» WORK REQUIRED
In the records below, take the line containing "Task: Select the" and reproduce it and every subsequent line exactly, adding nothing.

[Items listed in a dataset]
>>>>>
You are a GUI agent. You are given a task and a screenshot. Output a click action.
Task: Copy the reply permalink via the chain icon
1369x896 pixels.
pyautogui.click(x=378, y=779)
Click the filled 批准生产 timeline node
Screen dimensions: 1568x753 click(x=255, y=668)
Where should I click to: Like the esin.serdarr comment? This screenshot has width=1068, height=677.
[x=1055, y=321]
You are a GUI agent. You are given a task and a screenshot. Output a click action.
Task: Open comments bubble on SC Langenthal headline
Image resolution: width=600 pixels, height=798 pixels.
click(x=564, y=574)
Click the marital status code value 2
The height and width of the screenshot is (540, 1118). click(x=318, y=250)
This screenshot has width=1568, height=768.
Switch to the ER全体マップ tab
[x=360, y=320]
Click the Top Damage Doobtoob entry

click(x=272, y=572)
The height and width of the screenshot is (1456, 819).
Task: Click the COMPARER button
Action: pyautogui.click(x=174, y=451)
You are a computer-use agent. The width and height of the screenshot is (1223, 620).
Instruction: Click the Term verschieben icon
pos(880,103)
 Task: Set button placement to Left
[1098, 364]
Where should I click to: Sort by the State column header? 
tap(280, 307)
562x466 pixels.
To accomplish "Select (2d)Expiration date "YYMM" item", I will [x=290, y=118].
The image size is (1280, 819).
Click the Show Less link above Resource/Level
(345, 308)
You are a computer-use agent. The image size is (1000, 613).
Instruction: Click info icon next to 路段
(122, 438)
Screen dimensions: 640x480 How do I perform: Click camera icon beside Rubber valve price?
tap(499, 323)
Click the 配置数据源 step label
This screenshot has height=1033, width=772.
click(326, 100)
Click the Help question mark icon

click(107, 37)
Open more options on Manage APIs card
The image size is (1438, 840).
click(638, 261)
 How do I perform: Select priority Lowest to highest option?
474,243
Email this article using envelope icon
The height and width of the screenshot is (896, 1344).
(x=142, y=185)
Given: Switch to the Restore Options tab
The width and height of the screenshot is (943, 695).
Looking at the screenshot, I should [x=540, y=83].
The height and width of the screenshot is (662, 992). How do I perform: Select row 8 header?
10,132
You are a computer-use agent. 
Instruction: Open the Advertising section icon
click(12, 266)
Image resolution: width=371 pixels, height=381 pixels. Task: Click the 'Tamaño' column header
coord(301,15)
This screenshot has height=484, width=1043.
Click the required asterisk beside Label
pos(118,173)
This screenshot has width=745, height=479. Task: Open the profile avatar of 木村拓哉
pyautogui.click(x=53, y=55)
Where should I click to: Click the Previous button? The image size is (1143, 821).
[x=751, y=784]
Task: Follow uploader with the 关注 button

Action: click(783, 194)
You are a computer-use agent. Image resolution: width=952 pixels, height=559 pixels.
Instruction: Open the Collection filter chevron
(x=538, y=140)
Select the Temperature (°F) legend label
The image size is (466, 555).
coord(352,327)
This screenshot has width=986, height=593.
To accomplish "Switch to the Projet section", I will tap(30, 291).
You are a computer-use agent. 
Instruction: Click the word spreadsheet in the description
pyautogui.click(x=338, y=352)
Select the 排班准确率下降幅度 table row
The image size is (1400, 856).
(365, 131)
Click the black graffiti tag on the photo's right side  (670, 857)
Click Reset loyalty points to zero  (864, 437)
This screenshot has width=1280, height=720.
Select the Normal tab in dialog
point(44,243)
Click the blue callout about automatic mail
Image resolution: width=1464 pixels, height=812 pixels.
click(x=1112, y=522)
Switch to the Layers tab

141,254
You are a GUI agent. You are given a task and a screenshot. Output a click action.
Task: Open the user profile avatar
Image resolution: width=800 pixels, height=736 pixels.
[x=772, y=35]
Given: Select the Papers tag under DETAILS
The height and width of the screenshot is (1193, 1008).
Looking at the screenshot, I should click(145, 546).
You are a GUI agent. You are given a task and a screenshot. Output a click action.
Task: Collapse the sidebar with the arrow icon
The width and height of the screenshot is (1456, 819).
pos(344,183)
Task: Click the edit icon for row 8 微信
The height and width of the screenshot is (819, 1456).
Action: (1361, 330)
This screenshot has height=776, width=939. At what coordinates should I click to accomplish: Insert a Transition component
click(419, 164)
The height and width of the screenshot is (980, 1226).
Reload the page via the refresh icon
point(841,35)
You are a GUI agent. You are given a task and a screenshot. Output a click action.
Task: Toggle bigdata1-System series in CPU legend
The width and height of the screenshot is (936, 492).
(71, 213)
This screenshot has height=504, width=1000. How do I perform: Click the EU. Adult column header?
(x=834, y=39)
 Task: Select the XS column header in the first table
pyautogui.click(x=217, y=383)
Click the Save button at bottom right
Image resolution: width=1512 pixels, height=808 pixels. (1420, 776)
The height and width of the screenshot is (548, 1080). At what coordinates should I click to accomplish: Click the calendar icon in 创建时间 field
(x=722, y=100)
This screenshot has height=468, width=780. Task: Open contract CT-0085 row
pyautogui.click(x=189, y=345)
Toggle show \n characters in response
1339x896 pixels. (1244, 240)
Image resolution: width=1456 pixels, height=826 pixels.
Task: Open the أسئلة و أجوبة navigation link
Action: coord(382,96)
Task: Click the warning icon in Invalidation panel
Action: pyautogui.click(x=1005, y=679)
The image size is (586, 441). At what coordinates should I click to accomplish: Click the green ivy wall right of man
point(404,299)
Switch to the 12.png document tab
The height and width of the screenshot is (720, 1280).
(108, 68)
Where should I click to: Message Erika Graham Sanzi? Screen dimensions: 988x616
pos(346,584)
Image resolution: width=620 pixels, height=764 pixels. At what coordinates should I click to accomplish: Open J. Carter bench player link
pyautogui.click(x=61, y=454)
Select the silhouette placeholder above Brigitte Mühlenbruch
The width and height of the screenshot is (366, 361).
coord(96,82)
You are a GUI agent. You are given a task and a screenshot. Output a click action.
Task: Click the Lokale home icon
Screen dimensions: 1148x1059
<<<<<
» SOLUTION TO THE EXERCISE
 Task: Select the XS column header in the first table
pyautogui.click(x=217, y=383)
Click the Save button at bottom right
Image resolution: width=1512 pixels, height=808 pixels. (1420, 776)
The height and width of the screenshot is (548, 1080). At what coordinates should I click to accomplish: Click the calendar icon in 创建时间 field
(x=722, y=100)
This screenshot has height=468, width=780. Task: Open contract CT-0085 row
pyautogui.click(x=189, y=345)
Toggle show \n characters in response
1339x896 pixels. (1244, 240)
Image resolution: width=1456 pixels, height=826 pixels.
Task: Open the أسئلة و أجوبة navigation link
Action: coord(382,96)
Task: Click the warning icon in Invalidation panel
Action: pyautogui.click(x=1005, y=679)
The image size is (586, 441). At what coordinates should I click to accomplish: Click the green ivy wall right of man
point(404,299)
Switch to the 12.png document tab
The height and width of the screenshot is (720, 1280).
(108, 68)
Where should I click to: Message Erika Graham Sanzi? Screen dimensions: 988x616
pos(346,584)
Image resolution: width=620 pixels, height=764 pixels. At what coordinates should I click to accomplish: Open J. Carter bench player link
pyautogui.click(x=61, y=454)
Select the silhouette placeholder above Brigitte Mühlenbruch
The width and height of the screenshot is (366, 361).
coord(96,82)
You are a GUI agent. You are given a task and a screenshot. Output a click action.
Task: Click the Lokale home icon
Screen dimensions: 1148x1059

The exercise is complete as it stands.